* **Records provided**
=======

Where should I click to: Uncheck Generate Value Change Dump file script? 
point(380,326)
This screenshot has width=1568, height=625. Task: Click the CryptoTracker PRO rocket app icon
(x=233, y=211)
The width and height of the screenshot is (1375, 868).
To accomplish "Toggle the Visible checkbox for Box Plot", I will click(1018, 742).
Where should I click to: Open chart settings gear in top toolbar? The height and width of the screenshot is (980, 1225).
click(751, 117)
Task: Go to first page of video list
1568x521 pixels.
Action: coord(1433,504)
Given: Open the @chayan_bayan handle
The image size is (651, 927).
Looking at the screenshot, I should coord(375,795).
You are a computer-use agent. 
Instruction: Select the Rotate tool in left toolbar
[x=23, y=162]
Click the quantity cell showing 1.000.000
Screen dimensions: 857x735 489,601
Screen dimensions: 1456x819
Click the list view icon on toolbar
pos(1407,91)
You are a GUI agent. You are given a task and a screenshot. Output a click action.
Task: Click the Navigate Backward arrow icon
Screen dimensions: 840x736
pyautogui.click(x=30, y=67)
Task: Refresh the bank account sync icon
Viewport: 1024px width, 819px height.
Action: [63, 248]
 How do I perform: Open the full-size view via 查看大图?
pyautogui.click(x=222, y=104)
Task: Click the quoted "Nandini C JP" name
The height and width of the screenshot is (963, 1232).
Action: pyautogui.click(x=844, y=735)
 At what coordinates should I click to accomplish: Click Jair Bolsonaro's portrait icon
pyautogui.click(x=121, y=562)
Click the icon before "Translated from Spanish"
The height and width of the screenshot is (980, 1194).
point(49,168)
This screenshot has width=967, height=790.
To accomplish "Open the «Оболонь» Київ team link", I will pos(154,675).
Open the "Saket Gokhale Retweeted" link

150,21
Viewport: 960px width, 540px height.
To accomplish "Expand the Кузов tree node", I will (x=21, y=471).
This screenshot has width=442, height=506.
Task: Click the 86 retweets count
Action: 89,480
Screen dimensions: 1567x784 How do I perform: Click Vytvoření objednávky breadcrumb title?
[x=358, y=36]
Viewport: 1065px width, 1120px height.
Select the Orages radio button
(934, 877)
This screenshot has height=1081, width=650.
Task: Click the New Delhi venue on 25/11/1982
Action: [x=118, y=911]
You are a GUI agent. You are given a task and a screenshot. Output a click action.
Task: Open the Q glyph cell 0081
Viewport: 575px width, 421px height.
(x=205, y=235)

=======

* **Exercise**
The answer must be the complete set of entries, retyped exactly.

* **Your response**
Where should I click to: Uncheck Generate Value Change Dump file script? 
point(380,326)
This screenshot has width=1568, height=625. Task: Click the CryptoTracker PRO rocket app icon
(x=233, y=211)
The width and height of the screenshot is (1375, 868).
To accomplish "Toggle the Visible checkbox for Box Plot", I will click(1018, 742).
Where should I click to: Open chart settings gear in top toolbar? The height and width of the screenshot is (980, 1225).
click(751, 117)
Task: Go to first page of video list
1568x521 pixels.
Action: coord(1433,504)
Given: Open the @chayan_bayan handle
The image size is (651, 927).
Looking at the screenshot, I should coord(375,795).
You are a computer-use agent. 
Instruction: Select the Rotate tool in left toolbar
[x=23, y=162]
Click the quantity cell showing 1.000.000
Screen dimensions: 857x735 489,601
Screen dimensions: 1456x819
Click the list view icon on toolbar
pos(1407,91)
You are a GUI agent. You are given a task and a screenshot. Output a click action.
Task: Click the Navigate Backward arrow icon
Screen dimensions: 840x736
pyautogui.click(x=30, y=67)
Task: Refresh the bank account sync icon
Viewport: 1024px width, 819px height.
Action: [63, 248]
 How do I perform: Open the full-size view via 查看大图?
pyautogui.click(x=222, y=104)
Task: Click the quoted "Nandini C JP" name
The height and width of the screenshot is (963, 1232).
Action: pyautogui.click(x=844, y=735)
 At what coordinates should I click to accomplish: Click Jair Bolsonaro's portrait icon
pyautogui.click(x=121, y=562)
Click the icon before "Translated from Spanish"
The height and width of the screenshot is (980, 1194).
point(49,168)
This screenshot has width=967, height=790.
To accomplish "Open the «Оболонь» Київ team link", I will pos(154,675).
Open the "Saket Gokhale Retweeted" link

150,21
Viewport: 960px width, 540px height.
To accomplish "Expand the Кузов tree node", I will (x=21, y=471).
This screenshot has width=442, height=506.
Task: Click the 86 retweets count
Action: 89,480
Screen dimensions: 1567x784 How do I perform: Click Vytvoření objednávky breadcrumb title?
[x=358, y=36]
Viewport: 1065px width, 1120px height.
Select the Orages radio button
(934, 877)
This screenshot has height=1081, width=650.
Task: Click the New Delhi venue on 25/11/1982
Action: [x=118, y=911]
You are a GUI agent. You are given a task and a screenshot. Output a click action.
Task: Open the Q glyph cell 0081
Viewport: 575px width, 421px height.
(x=205, y=235)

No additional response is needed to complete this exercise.